The hard 30-day cutoff is strict. Scribd’s own policy says they can’t process refunds for charges older than 30 days regardless of the reason.3Scribd Help Center. How Refunds Work on Everand If you missed that window or Scribd denies the request, your next option is a dispute with your credit card company.

Disputing the Charge With Your Credit Card Company

Federal law gives you a separate path if the merchant won’t cooperate. Under the Fair Credit Billing Act, you can dispute a billing error by sending a written notice to your credit card issuer within 60 days of the statement date on which the charge appeared. The notice needs to include your name, account number, the dollar amount you’re disputing, and a brief explanation of why you believe the charge is wrong.4Office of the Law Revision Counsel. 15 USC 1666 – Correction of Billing Errors

Send the letter to the address your issuer designates for billing inquiries, not the payment address. Once your issuer receives the notice, it must acknowledge your dispute within 30 days and resolve it within two full billing cycles, which can’t exceed 90 days. During the investigation, you can withhold payment on the disputed amount without your account being reported as delinquent.4Office of the Law Revision Counsel. 15 USC 1666 – Correction of Billing Errors

Most major card issuers also let you open a dispute online or by phone, which is faster. But the 60-day statutory clock runs from the statement date, not the transaction date, so check your statements promptly. If multiple months of charges slipped past you, only the most recent ones within that 60-day window are eligible for a formal FCBA dispute. Older charges may still be worth raising with your issuer, but the legal protections are strongest within that deadline.

Federal Rules That Protect Subscription Buyers

Two federal frameworks are relevant here. The Restore Online Shoppers’ Confidence Act requires businesses using negative option features on the internet to clearly disclose all material terms before obtaining your billing information and to get your express informed consent before charging you.5Federal Trade Commission. Restore Online Shoppers’ Confidence Act A “negative option” is a billing arrangement where your inaction, like not canceling a free trial, counts as permission to keep charging you. If a company buries the disclosure or charges you without proper consent, it violates this law.

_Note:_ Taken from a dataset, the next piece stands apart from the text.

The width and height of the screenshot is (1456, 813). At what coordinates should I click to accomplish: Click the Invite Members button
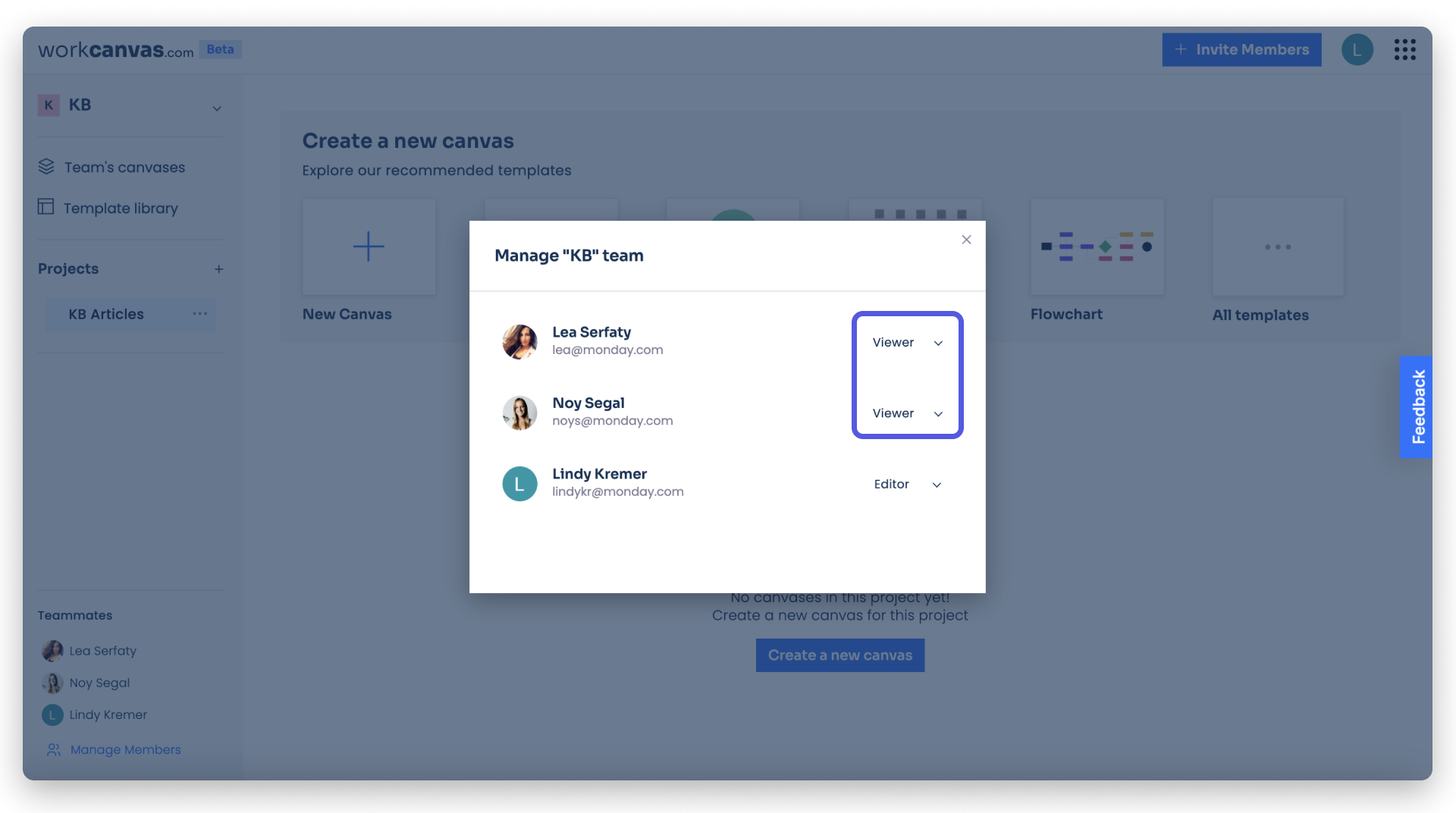click(1241, 49)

The FTC also attempted a broader “Click-to-Cancel” rule in 2024 that would have required cancellation to be as simple as the sign-up process. That rule was vacated by a federal appeals court on procedural grounds, and as of early 2026, the FTC has issued a new advance notice of proposed rulemaking to revive similar requirements.6Federal Trade Commission. Negative Option Rule In the meantime, ROSCA remains in effect and the FTC continues to enforce it against companies with deceptive subscription practices.

Preventing Future Surprise Charges

The pattern behind “scribbles” charges repeats across dozens of subscription services: you sign up for a free trial, forget about it, and the paid subscription kicks in silently. A few habits cut this off reliably. Set a calendar reminder a day or two before any free trial ends. Some banks let you set up transaction alerts for specific merchants, so you’ll get a notification the moment a charge hits. If you’re trying a service you aren’t sure about, some people use a virtual card number that can be frozen after the trial, though not every card issuer offers this feature.

If you’ve already been burned once by an unrecognized subscription charge, go through your full statement history for the past three months. Subscription charges are easy to miss because they’re small, recurring, and blend into the background. One forgotten $11.99 charge running for a year is nearly $144 before tax.